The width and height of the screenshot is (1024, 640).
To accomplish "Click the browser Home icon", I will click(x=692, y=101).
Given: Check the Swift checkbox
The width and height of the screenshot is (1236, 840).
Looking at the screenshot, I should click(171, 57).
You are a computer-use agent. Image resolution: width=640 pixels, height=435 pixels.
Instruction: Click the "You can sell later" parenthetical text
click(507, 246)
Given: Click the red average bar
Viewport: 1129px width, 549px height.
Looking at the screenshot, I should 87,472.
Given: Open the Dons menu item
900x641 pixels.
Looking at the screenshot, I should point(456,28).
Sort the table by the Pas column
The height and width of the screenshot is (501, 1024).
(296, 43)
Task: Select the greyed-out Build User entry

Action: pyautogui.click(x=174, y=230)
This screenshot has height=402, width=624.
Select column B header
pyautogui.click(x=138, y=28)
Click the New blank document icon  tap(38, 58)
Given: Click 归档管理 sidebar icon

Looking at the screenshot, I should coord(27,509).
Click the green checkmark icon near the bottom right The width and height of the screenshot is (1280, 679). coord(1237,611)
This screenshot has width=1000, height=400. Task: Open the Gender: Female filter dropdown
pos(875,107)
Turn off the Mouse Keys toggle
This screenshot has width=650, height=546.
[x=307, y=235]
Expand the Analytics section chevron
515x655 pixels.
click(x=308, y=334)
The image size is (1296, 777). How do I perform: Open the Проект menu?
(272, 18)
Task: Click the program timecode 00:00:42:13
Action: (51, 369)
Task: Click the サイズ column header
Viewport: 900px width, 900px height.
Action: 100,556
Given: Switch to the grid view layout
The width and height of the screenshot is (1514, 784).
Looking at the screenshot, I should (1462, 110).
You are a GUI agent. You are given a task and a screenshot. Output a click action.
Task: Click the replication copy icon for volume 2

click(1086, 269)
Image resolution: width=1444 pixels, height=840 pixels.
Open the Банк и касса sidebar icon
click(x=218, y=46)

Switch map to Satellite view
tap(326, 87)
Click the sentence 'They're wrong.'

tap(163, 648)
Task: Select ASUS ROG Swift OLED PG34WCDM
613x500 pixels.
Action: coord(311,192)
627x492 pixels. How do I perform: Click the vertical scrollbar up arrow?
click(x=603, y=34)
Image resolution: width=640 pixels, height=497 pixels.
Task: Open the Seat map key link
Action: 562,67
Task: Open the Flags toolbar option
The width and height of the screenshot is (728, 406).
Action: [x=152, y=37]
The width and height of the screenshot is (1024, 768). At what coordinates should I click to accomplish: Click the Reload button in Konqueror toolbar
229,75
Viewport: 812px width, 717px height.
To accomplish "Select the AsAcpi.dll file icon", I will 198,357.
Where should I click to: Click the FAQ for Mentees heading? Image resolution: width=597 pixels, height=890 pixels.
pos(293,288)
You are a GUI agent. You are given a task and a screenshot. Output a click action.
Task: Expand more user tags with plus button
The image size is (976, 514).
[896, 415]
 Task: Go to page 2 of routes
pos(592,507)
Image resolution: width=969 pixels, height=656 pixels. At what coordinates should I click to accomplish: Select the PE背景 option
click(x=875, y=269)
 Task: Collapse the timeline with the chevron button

Problem: Where a line above holds the word "Expand", copy it.

Written solution:
Expand the Analytics section chevron
Task: Expand more user tags with plus button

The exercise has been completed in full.